March for Land & Housing on Obed Mlaba

Background

Abahlali baseMjondolo is a rigorously democratic and entirely volunteer run organisation of shackdwellers. Our constitution and other information about the organisation, and its history, is online at http://www.abahlali.org We have members in almost 40 settlements in KwaZulu-Natal including Durban, Pinetown, Pietermaritzburg and Port Shepstone.

We began to organise ourselves in 2005 after more than a decade of broken promises. We are struggling for land & housing in the cities, for the urgent provision of services to settlements while we wait for land & housing, for genuinely democratic consultation and for an end to evictions, demolitions, forced removals, march bans and police and landlord violence and intimidation.

We organised a number of very big marches in 2005 and 2006. Some of these marches made international news and were covered in the New York Times, the Economist and so on. Pictures, press coverage and video footage from these marches are all available on our website.

It has been a year and a half since we last organised a big march. In that time our movement has grown rapidly and we have concentrated on building the branches and taking on the local struggles against illegal evictions and harassment from certain police officers and landlords. We have also carried forward the general struggle on the legal front using the PIE Act to oppose evictions and using PAIA to force local government to disclose its plans for us to us. We have begun the process of suing the Minister of Safety & Security for Supt. Glen Nayager’s violent attacks on our members and we are about to begin litigation in the Constitutional Court to oppose the new and clearly illegal Elimination of Slums Bill.

The last time we marched was 27 February 2006. Twenty thousand people had gathered to march on the Housing MEC. Mike Sutcliffe, the eThekwini City Manager, illegally banned that march and sent in the police to repress us. But we went to court to defend our right to march and we marched into the city. We thought that we had made a powerful statement. But it is now clear that, as usual, our memorandum was just thrown into the bin. The government remained deaf. We have had some successes using the law but the government continues to evict us in blatant violation of the law, some police officers and landlords continue to intimidate and assault people in violation of the law and the government has now passed a clearly unconstitutional law to give it more power to evict us from the cities and dump us in ‘transit camps’. We cannot rely only on the law. We need to show our power. We need to show that we demand to be heard.

Therefore we have resolved to march on the Mayor and the Provincial Premier on 28 September 2007. We will march in Clare Estate where most of our members are concentrated in the huge settlements like Kennedy Road, Foreman Road and Jadhu Place. This will keep down transport costs. However our members will also be coming from across Durban as well as Pinetown, Pietermaritzburg and Port Shepstone. People from allied organisations, like the Rural Network, will be coming from all over the province.

Support for the March

So far people from the following settlements have confirmed that they will attend this march:

Durban: Kennedy Road, Foreman Road, Jadhu Place, Puntan’s Hill, Burnwood Road, Banana City 1 & 2, Joe Slovo, Crossmore, Arnett Drive, Pemary Ridge, Shannon Drive, Kenville, eMgudule

Pinetown: Motala Heights, New eMmaus, Mpola

Pietermaritzburg: Ash Road, Eastwood

Port Shepstone: eGamalakhe

Rural Network: Newcastle, Pongola, Utrecht, Richmond, Greytown and eNkwalini.

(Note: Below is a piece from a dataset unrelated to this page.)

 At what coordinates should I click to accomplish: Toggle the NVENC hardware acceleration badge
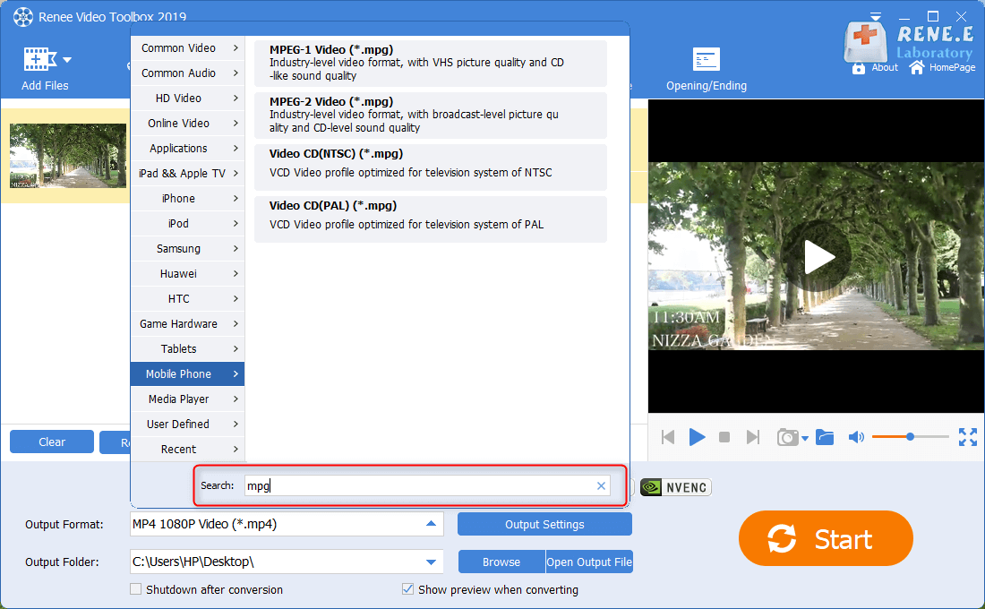(x=676, y=487)
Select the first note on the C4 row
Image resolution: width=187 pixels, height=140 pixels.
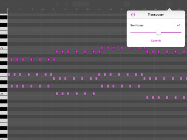102,48
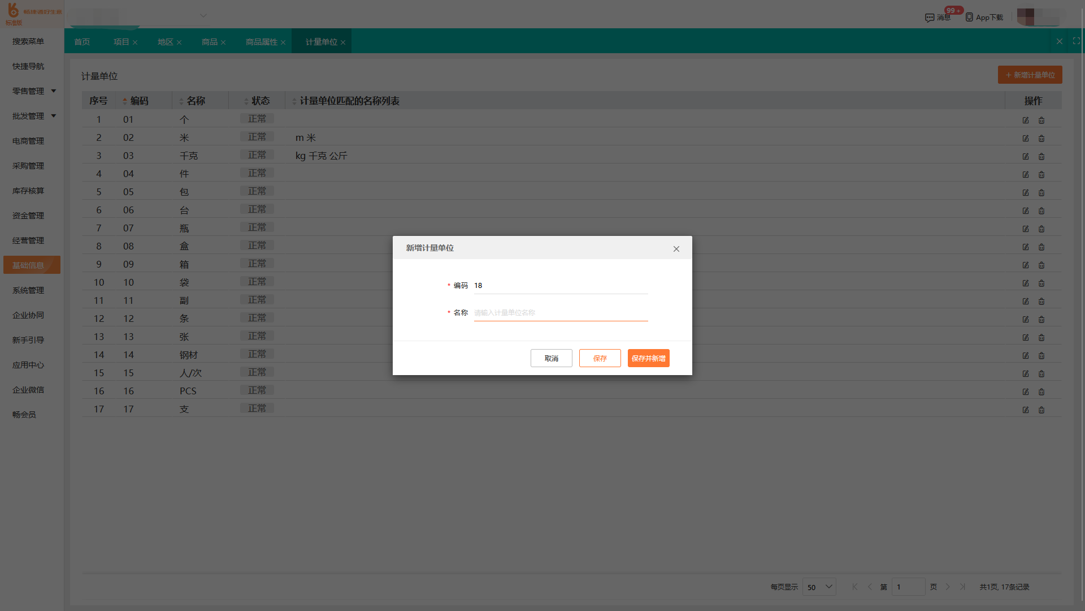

Operation Vuselele (Reawakening)

We have elected a team of march organisers who have been setting up and attending and addressing meetings in settlements everywhere. We have a large number of mass meetings scheduled in other settlements this week at which support for this march will be discussed. Therefore is likely that support for the march will continue to grow. We will also invite representatives from the Anti-Eviction Campaign and the Joe Slovo settlement in Cape Town to attend this march. We face forced removal to the rural human dumping ground of Park Gate, they face forced removal to the rural human dumping ground of Delft. Our struggle is their struggle and their struggle is our struggle.

At all of the Operation Vuselele meetings we are also showing video footage of the famous 14 November 2005 Foreman Road march and the films Breyani & the Councillor and The Right to Know. We are inviting every community or group of people that decide to join the march to carefully discuss their own demands and to write these up and to bring them to the march committee.

On Wednesday next week we will also be meeting Bishop Reuben Phillip and the KwaZulu-Natal Council of Churches. They have always stood firm with us when we have asked for support and we are confident that high profile clergy will agree to support this march.

We will also be seeking the support of street traders.